*** THE INPUT Section Begins ***
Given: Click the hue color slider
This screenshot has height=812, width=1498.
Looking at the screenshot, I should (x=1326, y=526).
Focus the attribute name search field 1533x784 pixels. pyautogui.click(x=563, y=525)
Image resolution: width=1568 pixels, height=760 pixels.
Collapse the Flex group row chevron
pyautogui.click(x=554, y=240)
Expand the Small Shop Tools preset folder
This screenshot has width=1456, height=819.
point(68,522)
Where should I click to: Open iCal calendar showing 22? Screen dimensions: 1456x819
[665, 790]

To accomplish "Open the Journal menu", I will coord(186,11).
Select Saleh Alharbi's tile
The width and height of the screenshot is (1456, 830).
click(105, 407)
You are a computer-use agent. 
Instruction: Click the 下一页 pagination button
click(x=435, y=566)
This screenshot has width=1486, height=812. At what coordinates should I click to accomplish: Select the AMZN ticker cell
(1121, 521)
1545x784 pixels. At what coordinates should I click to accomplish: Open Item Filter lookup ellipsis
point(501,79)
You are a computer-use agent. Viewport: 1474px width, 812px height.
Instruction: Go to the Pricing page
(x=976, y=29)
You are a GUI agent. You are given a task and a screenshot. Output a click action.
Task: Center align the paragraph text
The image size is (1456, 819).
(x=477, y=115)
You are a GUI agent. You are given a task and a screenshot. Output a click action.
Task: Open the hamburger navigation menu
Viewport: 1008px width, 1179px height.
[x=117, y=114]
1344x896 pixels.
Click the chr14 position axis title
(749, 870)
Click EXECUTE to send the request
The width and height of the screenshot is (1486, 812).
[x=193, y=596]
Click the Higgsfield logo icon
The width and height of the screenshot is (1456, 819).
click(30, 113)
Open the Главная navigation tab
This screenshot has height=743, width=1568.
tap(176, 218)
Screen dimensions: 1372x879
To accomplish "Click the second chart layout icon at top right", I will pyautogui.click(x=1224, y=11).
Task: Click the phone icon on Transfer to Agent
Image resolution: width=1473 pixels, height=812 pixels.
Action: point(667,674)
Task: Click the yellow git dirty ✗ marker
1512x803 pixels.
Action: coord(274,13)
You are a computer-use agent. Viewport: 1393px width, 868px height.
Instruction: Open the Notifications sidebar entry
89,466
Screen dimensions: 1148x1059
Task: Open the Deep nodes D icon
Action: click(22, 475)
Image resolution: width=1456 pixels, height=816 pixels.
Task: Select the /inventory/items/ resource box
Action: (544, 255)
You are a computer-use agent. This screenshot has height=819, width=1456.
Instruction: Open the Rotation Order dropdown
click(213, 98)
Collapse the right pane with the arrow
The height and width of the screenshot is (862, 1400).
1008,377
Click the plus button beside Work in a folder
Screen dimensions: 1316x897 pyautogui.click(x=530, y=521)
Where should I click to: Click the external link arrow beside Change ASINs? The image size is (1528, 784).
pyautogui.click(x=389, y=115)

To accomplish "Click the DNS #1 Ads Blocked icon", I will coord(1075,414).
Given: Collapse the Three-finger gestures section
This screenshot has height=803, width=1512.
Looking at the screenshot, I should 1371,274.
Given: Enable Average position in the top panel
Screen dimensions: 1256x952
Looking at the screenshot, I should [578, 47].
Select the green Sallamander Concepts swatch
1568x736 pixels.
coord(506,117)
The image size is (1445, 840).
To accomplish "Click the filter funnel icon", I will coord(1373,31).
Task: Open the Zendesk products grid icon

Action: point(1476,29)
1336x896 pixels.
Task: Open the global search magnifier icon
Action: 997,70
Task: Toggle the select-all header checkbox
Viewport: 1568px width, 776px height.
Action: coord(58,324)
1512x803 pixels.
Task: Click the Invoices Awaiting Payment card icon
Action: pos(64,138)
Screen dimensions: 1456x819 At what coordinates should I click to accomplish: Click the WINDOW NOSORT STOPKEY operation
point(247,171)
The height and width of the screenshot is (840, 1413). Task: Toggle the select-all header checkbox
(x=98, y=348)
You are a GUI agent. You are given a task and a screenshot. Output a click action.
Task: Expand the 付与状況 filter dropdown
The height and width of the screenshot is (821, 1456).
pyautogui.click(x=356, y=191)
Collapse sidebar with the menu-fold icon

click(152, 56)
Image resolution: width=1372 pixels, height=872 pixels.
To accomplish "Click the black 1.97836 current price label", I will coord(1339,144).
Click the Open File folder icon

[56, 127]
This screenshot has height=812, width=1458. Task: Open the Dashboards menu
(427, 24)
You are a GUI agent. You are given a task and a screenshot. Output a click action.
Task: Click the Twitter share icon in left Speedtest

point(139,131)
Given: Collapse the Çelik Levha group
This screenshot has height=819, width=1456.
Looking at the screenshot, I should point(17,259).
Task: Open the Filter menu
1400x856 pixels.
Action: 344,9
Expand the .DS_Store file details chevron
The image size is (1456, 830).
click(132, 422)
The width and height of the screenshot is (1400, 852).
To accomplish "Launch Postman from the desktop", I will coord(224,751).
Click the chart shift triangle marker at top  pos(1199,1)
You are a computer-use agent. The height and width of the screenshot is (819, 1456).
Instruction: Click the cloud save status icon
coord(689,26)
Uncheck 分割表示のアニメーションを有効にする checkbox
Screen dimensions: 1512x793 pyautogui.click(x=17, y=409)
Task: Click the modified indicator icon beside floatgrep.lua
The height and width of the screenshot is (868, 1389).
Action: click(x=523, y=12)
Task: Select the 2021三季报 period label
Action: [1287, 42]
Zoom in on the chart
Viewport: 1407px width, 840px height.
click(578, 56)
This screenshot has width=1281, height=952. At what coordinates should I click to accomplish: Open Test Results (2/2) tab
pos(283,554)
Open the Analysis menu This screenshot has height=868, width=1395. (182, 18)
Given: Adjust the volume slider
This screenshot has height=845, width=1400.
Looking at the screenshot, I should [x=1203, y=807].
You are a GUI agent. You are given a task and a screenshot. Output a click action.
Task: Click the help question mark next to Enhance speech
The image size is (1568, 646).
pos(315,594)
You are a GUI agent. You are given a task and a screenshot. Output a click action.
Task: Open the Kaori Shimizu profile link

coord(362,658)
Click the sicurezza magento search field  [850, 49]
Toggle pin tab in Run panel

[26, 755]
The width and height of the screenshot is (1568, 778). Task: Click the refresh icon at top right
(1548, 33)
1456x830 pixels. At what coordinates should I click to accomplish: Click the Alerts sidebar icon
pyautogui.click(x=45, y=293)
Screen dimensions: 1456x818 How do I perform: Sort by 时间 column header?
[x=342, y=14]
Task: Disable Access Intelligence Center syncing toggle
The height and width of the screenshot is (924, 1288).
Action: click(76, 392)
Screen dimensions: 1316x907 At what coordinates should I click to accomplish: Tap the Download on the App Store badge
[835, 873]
*** THE INPUT Section Ends ***
Search the data above for the word "marker", then gather each line in which it appears.

Task: Click the yellow git dirty ✗ marker
Click the chart shift triangle marker at top  pos(1199,1)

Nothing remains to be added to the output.